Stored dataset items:
▬▬▬▬▬▬▬▬▬▬

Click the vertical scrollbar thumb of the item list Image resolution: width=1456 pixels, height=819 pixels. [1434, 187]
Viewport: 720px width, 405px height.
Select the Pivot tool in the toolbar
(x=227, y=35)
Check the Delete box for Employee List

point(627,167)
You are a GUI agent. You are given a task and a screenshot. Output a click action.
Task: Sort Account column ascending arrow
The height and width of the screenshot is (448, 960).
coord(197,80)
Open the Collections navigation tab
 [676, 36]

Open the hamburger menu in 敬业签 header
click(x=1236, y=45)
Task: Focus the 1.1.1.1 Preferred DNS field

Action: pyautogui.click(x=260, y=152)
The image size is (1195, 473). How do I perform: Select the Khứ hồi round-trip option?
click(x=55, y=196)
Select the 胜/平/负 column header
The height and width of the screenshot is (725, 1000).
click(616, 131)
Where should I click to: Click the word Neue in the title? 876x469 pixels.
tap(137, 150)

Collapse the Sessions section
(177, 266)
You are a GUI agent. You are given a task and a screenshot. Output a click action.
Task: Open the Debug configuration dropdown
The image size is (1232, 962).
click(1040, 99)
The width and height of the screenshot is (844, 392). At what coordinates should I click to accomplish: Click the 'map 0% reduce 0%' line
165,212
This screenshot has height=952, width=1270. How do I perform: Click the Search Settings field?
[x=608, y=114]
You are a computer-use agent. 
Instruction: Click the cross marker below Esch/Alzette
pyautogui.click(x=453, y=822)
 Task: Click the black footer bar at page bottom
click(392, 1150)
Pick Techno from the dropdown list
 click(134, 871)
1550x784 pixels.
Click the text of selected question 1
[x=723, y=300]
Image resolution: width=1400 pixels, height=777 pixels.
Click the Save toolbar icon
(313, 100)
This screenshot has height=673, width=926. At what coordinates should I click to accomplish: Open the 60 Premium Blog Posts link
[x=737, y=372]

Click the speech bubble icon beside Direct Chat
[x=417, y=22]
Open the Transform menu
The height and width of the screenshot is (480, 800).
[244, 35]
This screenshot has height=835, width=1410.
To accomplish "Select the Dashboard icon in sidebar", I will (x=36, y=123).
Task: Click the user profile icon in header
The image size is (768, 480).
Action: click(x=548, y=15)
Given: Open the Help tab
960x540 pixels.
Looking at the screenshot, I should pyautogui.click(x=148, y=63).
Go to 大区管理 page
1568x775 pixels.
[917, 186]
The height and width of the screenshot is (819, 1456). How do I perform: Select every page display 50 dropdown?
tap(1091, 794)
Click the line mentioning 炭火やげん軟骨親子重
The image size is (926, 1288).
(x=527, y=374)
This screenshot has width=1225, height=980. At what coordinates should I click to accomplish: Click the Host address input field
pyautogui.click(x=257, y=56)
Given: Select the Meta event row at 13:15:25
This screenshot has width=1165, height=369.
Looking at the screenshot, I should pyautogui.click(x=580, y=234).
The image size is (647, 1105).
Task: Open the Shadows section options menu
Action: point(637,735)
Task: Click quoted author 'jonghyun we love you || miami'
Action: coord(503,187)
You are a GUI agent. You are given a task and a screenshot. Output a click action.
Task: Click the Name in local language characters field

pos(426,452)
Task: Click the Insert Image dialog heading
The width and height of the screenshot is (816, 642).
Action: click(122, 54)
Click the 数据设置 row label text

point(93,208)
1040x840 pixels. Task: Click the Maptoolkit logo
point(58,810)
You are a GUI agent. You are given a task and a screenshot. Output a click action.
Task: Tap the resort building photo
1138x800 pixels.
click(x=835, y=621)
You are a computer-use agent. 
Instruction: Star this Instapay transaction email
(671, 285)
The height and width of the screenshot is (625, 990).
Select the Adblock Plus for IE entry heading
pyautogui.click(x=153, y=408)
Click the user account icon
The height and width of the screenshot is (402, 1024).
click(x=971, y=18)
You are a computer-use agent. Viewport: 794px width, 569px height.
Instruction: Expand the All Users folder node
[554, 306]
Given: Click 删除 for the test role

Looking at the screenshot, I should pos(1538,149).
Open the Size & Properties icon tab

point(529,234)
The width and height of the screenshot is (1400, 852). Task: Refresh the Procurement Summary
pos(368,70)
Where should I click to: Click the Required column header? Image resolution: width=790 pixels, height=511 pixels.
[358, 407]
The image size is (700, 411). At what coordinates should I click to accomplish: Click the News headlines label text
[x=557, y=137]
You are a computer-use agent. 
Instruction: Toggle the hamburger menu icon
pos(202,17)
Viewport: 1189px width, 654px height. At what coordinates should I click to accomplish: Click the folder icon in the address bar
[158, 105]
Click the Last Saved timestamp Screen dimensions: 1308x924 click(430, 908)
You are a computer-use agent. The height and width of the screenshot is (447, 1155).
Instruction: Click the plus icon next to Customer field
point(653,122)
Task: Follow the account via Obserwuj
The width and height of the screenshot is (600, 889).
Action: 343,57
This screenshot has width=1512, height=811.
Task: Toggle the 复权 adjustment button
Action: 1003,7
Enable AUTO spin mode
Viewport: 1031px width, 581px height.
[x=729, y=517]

▬▬▬▬▬▬▬▬▬▬

= Exercise brief =
Look above for the line containing "Click the line mentioning 炭火やげん軟骨親子重". Output from there through the line containing "Given: Select the Meta event row at 13:15:25", exactly and inclusively.

= Answer for the task =
Click the line mentioning 炭火やげん軟骨親子重
The image size is (926, 1288).
(x=527, y=374)
This screenshot has width=1225, height=980. At what coordinates should I click to accomplish: Click the Host address input field
pyautogui.click(x=257, y=56)
Given: Select the Meta event row at 13:15:25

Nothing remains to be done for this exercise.